All records after this line are to be returned verbatim.

# Dataset entries
--- START ---

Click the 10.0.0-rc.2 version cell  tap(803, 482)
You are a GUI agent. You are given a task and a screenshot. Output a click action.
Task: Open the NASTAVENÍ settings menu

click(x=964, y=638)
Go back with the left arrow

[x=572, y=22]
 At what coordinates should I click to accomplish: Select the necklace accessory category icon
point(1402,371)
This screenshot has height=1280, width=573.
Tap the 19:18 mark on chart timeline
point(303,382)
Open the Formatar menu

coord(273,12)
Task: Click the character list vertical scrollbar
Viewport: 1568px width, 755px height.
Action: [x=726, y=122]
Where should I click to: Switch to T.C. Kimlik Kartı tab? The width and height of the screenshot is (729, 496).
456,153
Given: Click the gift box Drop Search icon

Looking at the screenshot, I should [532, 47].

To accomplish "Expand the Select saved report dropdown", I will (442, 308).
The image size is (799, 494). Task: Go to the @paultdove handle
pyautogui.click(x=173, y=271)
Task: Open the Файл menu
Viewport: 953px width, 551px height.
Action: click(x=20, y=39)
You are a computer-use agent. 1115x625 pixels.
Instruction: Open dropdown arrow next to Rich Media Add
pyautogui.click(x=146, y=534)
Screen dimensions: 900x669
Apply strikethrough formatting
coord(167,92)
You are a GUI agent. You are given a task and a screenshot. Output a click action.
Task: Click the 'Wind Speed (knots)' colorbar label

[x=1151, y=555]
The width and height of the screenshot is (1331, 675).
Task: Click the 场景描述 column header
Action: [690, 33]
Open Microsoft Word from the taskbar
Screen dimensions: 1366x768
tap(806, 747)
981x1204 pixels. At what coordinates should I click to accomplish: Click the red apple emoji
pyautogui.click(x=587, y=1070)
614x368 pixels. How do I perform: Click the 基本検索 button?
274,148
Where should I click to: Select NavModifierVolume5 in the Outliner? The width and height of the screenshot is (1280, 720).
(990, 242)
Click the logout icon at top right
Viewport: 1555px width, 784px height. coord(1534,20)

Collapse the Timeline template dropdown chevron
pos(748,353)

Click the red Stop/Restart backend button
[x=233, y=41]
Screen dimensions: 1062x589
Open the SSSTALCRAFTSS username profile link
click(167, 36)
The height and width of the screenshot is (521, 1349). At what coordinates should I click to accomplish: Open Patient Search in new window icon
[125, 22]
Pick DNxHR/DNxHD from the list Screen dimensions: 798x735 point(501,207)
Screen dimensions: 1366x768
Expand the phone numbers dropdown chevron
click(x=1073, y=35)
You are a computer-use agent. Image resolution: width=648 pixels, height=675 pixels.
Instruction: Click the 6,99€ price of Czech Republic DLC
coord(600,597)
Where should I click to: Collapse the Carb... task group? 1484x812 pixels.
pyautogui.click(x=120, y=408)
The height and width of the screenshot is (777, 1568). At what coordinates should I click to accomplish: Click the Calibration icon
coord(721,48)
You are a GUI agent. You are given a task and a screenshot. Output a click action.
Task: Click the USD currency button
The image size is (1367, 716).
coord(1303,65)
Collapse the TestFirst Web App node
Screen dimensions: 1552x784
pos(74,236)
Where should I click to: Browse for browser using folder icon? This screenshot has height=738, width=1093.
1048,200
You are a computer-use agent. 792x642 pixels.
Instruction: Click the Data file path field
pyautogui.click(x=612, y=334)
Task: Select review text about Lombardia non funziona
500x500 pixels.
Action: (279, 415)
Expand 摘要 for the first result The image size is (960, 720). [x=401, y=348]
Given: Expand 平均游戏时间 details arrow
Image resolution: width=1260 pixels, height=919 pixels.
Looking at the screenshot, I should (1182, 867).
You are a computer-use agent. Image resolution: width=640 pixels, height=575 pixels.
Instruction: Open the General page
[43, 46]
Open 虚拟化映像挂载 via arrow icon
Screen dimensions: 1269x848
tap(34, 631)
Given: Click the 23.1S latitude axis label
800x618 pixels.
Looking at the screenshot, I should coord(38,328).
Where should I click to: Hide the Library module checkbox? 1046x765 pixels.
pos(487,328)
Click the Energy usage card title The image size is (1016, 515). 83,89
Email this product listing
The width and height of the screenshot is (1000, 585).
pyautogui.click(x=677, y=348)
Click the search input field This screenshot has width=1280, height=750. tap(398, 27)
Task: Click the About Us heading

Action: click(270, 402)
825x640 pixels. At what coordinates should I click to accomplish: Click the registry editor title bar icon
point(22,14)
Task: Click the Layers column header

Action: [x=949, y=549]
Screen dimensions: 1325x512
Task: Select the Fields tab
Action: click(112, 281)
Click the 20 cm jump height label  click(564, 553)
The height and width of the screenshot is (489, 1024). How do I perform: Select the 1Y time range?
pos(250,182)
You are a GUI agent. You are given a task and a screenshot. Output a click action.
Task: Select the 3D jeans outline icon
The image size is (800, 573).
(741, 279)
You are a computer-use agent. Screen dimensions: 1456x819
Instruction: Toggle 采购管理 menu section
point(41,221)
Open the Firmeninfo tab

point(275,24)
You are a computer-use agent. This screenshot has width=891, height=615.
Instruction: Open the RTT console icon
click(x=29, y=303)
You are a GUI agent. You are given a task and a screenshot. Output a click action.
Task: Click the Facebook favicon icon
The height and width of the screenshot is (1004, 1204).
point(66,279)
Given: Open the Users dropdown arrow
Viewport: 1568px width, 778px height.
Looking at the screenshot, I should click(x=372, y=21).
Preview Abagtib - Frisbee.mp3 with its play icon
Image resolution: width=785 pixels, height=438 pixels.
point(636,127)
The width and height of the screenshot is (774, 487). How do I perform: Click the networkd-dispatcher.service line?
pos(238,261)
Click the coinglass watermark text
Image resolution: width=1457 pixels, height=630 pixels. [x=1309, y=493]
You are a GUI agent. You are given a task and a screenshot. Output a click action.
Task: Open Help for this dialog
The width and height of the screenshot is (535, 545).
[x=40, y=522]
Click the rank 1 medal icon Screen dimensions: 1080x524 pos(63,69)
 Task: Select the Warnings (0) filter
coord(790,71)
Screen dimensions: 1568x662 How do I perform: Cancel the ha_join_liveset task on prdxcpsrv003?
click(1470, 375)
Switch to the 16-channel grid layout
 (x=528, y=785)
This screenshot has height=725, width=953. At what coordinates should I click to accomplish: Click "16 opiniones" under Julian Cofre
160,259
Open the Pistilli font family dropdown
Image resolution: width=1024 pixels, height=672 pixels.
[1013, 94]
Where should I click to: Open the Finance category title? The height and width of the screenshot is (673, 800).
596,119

--- END ---

# Your response
Click the 10.0.0-rc.2 version cell  tap(803, 482)
You are a GUI agent. You are given a task and a screenshot. Output a click action.
Task: Open the NASTAVENÍ settings menu

click(x=964, y=638)
Go back with the left arrow

[x=572, y=22]
 At what coordinates should I click to accomplish: Select the necklace accessory category icon
point(1402,371)
This screenshot has height=1280, width=573.
Tap the 19:18 mark on chart timeline
point(303,382)
Open the Formatar menu

coord(273,12)
Task: Click the character list vertical scrollbar
Viewport: 1568px width, 755px height.
Action: [x=726, y=122]
Where should I click to: Switch to T.C. Kimlik Kartı tab? The width and height of the screenshot is (729, 496).
456,153
Given: Click the gift box Drop Search icon

Looking at the screenshot, I should [532, 47].

To accomplish "Expand the Select saved report dropdown", I will (442, 308).
The image size is (799, 494). Task: Go to the @paultdove handle
pyautogui.click(x=173, y=271)
Task: Open the Файл menu
Viewport: 953px width, 551px height.
Action: click(x=20, y=39)
You are a computer-use agent. 1115x625 pixels.
Instruction: Open dropdown arrow next to Rich Media Add
pyautogui.click(x=146, y=534)
Screen dimensions: 900x669
Apply strikethrough formatting
coord(167,92)
You are a GUI agent. You are given a task and a screenshot. Output a click action.
Task: Click the 'Wind Speed (knots)' colorbar label

[x=1151, y=555]
The width and height of the screenshot is (1331, 675).
Task: Click the 场景描述 column header
Action: [690, 33]
Open Microsoft Word from the taskbar
Screen dimensions: 1366x768
tap(806, 747)
981x1204 pixels. At what coordinates should I click to accomplish: Click the red apple emoji
pyautogui.click(x=587, y=1070)
614x368 pixels. How do I perform: Click the 基本検索 button?
274,148
Where should I click to: Select NavModifierVolume5 in the Outliner? The width and height of the screenshot is (1280, 720).
(990, 242)
Click the logout icon at top right
Viewport: 1555px width, 784px height. coord(1534,20)

Collapse the Timeline template dropdown chevron
pos(748,353)

Click the red Stop/Restart backend button
[x=233, y=41]
Screen dimensions: 1062x589
Open the SSSTALCRAFTSS username profile link
click(167, 36)
The height and width of the screenshot is (521, 1349). At what coordinates should I click to accomplish: Open Patient Search in new window icon
[125, 22]
Pick DNxHR/DNxHD from the list Screen dimensions: 798x735 point(501,207)
Screen dimensions: 1366x768
Expand the phone numbers dropdown chevron
click(x=1073, y=35)
You are a computer-use agent. Image resolution: width=648 pixels, height=675 pixels.
Instruction: Click the 6,99€ price of Czech Republic DLC
coord(600,597)
Where should I click to: Collapse the Carb... task group? 1484x812 pixels.
pyautogui.click(x=120, y=408)
The height and width of the screenshot is (777, 1568). At what coordinates should I click to accomplish: Click the Calibration icon
coord(721,48)
You are a GUI agent. You are given a task and a screenshot. Output a click action.
Task: Click the USD currency button
The image size is (1367, 716).
coord(1303,65)
Collapse the TestFirst Web App node
Screen dimensions: 1552x784
pos(74,236)
Where should I click to: Browse for browser using folder icon? This screenshot has height=738, width=1093.
1048,200
You are a computer-use agent. 792x642 pixels.
Instruction: Click the Data file path field
pyautogui.click(x=612, y=334)
Task: Select review text about Lombardia non funziona
500x500 pixels.
Action: (279, 415)
Expand 摘要 for the first result The image size is (960, 720). [x=401, y=348]
Given: Expand 平均游戏时间 details arrow
Image resolution: width=1260 pixels, height=919 pixels.
Looking at the screenshot, I should (1182, 867).
You are a computer-use agent. Image resolution: width=640 pixels, height=575 pixels.
Instruction: Open the General page
[43, 46]
Open 虚拟化映像挂载 via arrow icon
Screen dimensions: 1269x848
tap(34, 631)
Given: Click the 23.1S latitude axis label
800x618 pixels.
Looking at the screenshot, I should coord(38,328).
Where should I click to: Hide the Library module checkbox? 1046x765 pixels.
pos(487,328)
Click the Energy usage card title The image size is (1016, 515). 83,89
Email this product listing
The width and height of the screenshot is (1000, 585).
pyautogui.click(x=677, y=348)
Click the search input field This screenshot has width=1280, height=750. tap(398, 27)
Task: Click the About Us heading

Action: click(270, 402)
825x640 pixels. At what coordinates should I click to accomplish: Click the registry editor title bar icon
point(22,14)
Task: Click the Layers column header

Action: [x=949, y=549]
Screen dimensions: 1325x512
Task: Select the Fields tab
Action: click(112, 281)
Click the 20 cm jump height label  click(564, 553)
The height and width of the screenshot is (489, 1024). How do I perform: Select the 1Y time range?
pos(250,182)
You are a GUI agent. You are given a task and a screenshot. Output a click action.
Task: Select the 3D jeans outline icon
The image size is (800, 573).
(741, 279)
You are a computer-use agent. Screen dimensions: 1456x819
Instruction: Toggle 采购管理 menu section
point(41,221)
Open the Firmeninfo tab

point(275,24)
You are a computer-use agent. This screenshot has width=891, height=615.
Instruction: Open the RTT console icon
click(x=29, y=303)
You are a GUI agent. You are given a task and a screenshot. Output a click action.
Task: Click the Facebook favicon icon
The height and width of the screenshot is (1004, 1204).
point(66,279)
Given: Open the Users dropdown arrow
Viewport: 1568px width, 778px height.
Looking at the screenshot, I should click(x=372, y=21).
Preview Abagtib - Frisbee.mp3 with its play icon
Image resolution: width=785 pixels, height=438 pixels.
point(636,127)
The width and height of the screenshot is (774, 487). How do I perform: Click the networkd-dispatcher.service line?
pos(238,261)
Click the coinglass watermark text
Image resolution: width=1457 pixels, height=630 pixels. [x=1309, y=493]
You are a GUI agent. You are given a task and a screenshot. Output a click action.
Task: Open Help for this dialog
The width and height of the screenshot is (535, 545).
[x=40, y=522]
Click the rank 1 medal icon Screen dimensions: 1080x524 pos(63,69)
 Task: Select the Warnings (0) filter
coord(790,71)
Screen dimensions: 1568x662 How do I perform: Cancel the ha_join_liveset task on prdxcpsrv003?
click(1470, 375)
Switch to the 16-channel grid layout
 (x=528, y=785)
This screenshot has height=725, width=953. At what coordinates should I click to accomplish: Click "16 opiniones" under Julian Cofre
160,259
Open the Pistilli font family dropdown
Image resolution: width=1024 pixels, height=672 pixels.
[1013, 94]
Where should I click to: Open the Finance category title? The height and width of the screenshot is (673, 800).
596,119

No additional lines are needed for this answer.